Pada saat suplai darah yang kaya akan oksigen berkurang ke otot jantung, dapat mengakibatkan kerusakan pada otot jantung itu sendiri, sehingga menimbulkan keterbatasan dalam bekerja. Oleh karena itu penyumbatan lemak yang terjadi pada arteri koroner dapat menyebabkan gejala serangan jantung atau biasa kita kenal dengan penyakit jantung koroner. Tidak sedikit korban jiwa yang diakibatkan oleh penyakit ini di Indonesia.

Apa Saja Gejalanya?

Ketika penyumbatan lemak belum menghambat aliran darah, jarang timbulnya gejala pada penderita. Namun, ketika lemak sudah menghambat dan arteri koroner menyempit sehingga menghambat aliran darah ke otot jantung timbullah beberapa gejala pada penderita. Adapun beberapa gejala yang bisa terjadi pada penderita penyakit jantung koroner ialah sebagai berikut:

  • Nyeri Dibagian Dada

Kondisi dimana nyeri dibagian dada ini bisa saja menjalar ke bagian leher, rahang, tangan bagian kiri, perut bagian kiri, bagian bahu, bahkan hingga ke bagian punggung. Adapun nyeri yang dirasakan ialah nyeri yang terbilang ringan hingga nyeri yang terasa berat seperti ditindih pada bagian dada. Nyeri pada bagian dada ini biasanya dirasakan pada bagian tengah dada atau pada bagian kiri dada. Nyeri ini biasanya kita kenal sebagai angina yang disebabkan oleh stres emosional maupun stres fisik. Nyeri yang dirasakan dapat hilang dan berdurasi beberapa menit, namun kondisi ini dapat menganggu aktivitas sehari-hari. Pada beberapa orang terutama bagi perempuan nyeri ini mungkin akan terasa sebentar namun terasa sangat tajam.

  • Sesak Nafas

Ketika tubuh tidak mendapatkan suplai darah yang cukup maka, tubuh akan bereaksi dengan memberi respon berupa sesak nafas. Kekurangan suplai darah ini terjadi karena jantung yang rusak tidak dapat memompa darah yang kaya akan oksigen serta nutrisi, oleh karena itu, suplai darah ke aliran tubuh akan berkurang dan tidak memenuhi kebutuhan tubuh.

  • Serangan Jantung

Gejala paling parah pada kondisi penyumbatan arteri koroner ialah serangan jantung. Gejala terkena serangan jantung ialah nyeri seperti tekana pada bagian dada yang menjalar kebagian bahu, lengan, yang dapat menimbulkan sesak nafas, keringat berlebih, mualh hingga muntah, dan juga kelelahan. Namun ada beberapa kondisi dimana serangan jantung terjadi tanpa menimbulkan gejala. 

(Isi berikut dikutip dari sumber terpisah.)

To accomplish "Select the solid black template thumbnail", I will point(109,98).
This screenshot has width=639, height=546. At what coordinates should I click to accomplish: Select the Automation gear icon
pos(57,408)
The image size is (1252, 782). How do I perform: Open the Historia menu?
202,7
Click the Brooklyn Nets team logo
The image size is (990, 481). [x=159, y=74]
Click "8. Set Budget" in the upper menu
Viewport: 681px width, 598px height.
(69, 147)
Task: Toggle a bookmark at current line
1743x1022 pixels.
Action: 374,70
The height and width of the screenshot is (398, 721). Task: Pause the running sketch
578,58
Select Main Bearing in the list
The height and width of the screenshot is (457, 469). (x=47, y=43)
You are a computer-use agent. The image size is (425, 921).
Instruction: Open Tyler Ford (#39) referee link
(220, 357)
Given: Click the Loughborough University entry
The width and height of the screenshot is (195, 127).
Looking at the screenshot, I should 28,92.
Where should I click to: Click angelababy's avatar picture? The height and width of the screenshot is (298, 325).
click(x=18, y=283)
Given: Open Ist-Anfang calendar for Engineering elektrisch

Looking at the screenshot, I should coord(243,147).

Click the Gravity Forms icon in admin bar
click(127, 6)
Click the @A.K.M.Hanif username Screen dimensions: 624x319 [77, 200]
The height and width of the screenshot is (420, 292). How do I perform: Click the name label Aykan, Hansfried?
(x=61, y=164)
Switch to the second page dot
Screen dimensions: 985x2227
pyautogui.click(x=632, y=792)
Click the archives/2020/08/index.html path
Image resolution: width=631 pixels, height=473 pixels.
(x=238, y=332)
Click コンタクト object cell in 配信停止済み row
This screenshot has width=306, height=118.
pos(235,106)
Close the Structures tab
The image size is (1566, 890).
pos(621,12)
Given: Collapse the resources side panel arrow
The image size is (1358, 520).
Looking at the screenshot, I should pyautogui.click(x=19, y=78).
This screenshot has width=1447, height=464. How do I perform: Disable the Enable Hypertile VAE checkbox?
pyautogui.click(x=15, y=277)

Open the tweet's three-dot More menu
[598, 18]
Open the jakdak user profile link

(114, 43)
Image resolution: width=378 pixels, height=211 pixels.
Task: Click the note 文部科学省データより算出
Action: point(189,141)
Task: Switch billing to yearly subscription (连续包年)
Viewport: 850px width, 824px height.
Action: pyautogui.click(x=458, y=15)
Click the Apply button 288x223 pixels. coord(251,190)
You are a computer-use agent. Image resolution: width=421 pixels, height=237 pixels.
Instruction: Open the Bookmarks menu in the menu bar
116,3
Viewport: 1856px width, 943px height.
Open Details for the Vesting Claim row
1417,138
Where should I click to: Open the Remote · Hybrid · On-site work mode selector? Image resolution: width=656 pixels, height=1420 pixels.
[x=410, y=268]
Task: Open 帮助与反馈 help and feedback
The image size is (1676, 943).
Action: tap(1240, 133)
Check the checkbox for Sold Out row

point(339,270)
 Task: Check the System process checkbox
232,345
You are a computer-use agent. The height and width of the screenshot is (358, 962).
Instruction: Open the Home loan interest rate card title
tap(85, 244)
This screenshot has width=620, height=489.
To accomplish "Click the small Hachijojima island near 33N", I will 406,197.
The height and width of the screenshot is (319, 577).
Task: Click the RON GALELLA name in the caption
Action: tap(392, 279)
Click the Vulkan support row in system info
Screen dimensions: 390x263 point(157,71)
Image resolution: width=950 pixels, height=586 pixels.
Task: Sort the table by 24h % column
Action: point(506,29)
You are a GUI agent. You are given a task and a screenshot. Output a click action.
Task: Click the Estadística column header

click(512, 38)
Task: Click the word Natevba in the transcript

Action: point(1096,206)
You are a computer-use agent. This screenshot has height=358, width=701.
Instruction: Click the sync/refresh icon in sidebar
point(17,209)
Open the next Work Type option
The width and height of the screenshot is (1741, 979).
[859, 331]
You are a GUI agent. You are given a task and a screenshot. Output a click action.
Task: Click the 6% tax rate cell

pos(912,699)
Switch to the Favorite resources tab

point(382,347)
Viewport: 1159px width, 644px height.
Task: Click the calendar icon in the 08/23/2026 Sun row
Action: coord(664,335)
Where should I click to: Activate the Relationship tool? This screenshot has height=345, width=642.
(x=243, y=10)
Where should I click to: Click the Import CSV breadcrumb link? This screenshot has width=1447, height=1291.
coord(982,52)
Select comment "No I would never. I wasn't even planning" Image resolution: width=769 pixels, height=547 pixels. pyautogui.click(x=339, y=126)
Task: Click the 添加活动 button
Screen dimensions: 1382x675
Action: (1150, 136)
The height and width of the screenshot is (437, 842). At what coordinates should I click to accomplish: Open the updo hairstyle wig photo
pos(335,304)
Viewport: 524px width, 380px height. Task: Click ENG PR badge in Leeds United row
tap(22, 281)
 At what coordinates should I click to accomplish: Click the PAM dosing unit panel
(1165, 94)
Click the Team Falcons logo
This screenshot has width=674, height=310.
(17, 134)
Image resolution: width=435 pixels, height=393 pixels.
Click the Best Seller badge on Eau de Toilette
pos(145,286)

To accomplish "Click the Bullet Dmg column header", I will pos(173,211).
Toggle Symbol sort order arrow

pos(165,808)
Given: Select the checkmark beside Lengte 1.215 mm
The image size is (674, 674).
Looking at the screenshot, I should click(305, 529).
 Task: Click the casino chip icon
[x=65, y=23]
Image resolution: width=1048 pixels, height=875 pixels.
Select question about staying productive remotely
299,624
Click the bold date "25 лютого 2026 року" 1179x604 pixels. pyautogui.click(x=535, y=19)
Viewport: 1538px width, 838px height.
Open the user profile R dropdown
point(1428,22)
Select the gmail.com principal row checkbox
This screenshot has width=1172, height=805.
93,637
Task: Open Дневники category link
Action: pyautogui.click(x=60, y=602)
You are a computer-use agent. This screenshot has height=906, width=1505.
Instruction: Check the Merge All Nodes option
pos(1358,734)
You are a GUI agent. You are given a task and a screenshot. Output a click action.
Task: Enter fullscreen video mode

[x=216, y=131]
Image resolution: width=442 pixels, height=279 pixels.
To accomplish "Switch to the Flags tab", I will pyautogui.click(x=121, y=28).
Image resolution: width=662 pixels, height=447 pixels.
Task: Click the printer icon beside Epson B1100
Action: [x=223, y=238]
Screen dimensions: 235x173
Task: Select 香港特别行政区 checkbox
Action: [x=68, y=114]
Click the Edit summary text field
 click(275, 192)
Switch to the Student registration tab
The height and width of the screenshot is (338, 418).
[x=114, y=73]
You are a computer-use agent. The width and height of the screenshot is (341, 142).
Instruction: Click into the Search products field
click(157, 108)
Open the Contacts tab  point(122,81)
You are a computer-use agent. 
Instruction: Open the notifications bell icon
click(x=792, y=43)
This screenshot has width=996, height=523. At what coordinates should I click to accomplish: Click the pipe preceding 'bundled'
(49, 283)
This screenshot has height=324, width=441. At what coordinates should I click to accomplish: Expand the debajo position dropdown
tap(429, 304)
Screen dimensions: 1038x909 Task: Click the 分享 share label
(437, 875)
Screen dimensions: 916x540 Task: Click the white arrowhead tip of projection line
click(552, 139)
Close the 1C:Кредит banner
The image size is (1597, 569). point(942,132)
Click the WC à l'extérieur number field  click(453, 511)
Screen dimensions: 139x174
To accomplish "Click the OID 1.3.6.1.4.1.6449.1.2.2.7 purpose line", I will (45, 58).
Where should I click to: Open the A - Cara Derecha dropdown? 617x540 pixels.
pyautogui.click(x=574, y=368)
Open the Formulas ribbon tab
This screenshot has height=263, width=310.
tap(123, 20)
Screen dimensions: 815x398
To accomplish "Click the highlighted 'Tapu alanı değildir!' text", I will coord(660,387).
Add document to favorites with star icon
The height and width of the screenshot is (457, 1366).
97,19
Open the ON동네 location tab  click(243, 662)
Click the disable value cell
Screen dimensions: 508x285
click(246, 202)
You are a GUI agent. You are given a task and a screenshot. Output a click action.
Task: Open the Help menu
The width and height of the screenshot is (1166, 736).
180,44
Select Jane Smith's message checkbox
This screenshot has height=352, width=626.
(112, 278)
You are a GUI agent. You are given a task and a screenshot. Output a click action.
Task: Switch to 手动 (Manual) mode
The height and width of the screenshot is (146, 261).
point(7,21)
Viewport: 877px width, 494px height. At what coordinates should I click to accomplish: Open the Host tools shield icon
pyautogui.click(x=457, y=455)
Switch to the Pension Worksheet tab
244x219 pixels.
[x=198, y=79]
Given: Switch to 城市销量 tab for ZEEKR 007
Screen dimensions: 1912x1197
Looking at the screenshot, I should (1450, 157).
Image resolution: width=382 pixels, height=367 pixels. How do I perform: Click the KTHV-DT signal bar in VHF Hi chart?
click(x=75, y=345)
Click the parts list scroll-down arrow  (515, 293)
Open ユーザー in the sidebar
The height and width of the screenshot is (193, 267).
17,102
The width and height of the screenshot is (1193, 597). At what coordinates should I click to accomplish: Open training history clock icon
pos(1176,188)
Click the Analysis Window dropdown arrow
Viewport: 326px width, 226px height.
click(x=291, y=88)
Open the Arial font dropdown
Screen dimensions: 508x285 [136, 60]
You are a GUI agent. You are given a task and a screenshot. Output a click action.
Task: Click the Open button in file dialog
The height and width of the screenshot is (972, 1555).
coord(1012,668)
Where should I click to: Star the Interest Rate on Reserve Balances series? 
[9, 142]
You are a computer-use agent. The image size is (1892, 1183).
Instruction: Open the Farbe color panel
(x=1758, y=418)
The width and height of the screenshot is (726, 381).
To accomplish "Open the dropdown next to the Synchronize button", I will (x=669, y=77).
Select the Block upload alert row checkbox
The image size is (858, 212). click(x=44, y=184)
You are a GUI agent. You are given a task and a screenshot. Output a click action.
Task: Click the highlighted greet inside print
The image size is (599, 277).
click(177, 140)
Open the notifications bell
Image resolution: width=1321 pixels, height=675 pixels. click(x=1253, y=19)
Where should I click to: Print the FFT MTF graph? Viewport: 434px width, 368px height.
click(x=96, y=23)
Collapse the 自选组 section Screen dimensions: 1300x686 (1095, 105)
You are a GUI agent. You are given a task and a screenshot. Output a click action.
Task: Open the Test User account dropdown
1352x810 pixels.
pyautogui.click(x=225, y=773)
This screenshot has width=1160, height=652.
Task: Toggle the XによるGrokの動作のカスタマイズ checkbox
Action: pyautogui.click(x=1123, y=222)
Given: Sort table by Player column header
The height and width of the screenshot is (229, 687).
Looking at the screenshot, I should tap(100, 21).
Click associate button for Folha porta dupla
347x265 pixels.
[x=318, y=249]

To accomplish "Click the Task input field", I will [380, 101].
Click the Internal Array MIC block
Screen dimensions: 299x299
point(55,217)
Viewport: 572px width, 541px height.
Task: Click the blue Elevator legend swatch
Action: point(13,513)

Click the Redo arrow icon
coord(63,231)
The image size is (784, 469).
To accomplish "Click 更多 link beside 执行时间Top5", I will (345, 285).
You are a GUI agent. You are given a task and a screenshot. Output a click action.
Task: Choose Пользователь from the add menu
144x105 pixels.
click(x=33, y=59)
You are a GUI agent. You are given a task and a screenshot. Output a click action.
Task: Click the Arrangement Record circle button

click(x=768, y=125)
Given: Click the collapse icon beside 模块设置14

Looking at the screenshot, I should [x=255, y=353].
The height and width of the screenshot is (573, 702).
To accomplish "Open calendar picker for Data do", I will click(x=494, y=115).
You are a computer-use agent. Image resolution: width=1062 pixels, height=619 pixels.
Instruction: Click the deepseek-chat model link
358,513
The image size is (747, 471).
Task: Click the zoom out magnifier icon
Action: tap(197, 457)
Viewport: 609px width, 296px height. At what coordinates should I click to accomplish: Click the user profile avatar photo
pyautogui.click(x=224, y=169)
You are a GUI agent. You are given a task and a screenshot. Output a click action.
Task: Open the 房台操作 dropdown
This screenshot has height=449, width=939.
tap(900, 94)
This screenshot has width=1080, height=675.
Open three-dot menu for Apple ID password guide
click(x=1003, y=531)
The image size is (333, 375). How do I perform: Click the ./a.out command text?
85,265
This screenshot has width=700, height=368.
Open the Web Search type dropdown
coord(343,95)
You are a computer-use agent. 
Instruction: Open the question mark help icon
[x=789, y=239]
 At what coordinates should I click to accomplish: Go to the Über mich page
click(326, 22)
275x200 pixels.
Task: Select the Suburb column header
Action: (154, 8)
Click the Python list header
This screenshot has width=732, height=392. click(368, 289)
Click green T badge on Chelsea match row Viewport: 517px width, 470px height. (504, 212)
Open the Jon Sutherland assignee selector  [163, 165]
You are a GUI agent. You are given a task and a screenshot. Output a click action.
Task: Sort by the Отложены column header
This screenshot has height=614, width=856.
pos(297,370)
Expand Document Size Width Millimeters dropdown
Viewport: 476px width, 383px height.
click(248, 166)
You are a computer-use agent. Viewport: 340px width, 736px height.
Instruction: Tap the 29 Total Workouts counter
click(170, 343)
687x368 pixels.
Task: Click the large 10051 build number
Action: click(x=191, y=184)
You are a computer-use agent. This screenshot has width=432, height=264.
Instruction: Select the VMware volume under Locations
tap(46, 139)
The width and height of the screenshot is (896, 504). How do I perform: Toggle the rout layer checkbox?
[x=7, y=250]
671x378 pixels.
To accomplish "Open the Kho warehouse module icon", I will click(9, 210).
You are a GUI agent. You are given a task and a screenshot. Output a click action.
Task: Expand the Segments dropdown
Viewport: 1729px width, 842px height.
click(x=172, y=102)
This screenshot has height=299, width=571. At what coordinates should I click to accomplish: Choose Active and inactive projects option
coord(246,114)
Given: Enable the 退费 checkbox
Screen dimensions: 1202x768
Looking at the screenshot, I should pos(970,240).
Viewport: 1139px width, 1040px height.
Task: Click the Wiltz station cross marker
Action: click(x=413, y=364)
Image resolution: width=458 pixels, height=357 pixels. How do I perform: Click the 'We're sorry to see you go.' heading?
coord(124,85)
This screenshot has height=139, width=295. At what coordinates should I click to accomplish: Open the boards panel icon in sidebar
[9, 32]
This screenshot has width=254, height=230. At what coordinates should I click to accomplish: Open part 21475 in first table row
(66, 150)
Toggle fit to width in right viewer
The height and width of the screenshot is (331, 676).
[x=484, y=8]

Penyakit jantung koroner ini merupakan penyakit yang penting untuk diwaspadai dan dideteksi sedini mungkin. Penyakit jantung koroner sangatlah berbahaya, tidak jarang penderita penyakit jantung koroner meninggal dunia. Oleh karena itu, untuk anda yang tidak ingin terkena penyakit jantung koroner atau ingin menghindari penyakit jantung koroner, selalu perhatikan gaya hidup sehat dan menjaga kesehatan agar tidak terkena penyakit jantung koroner.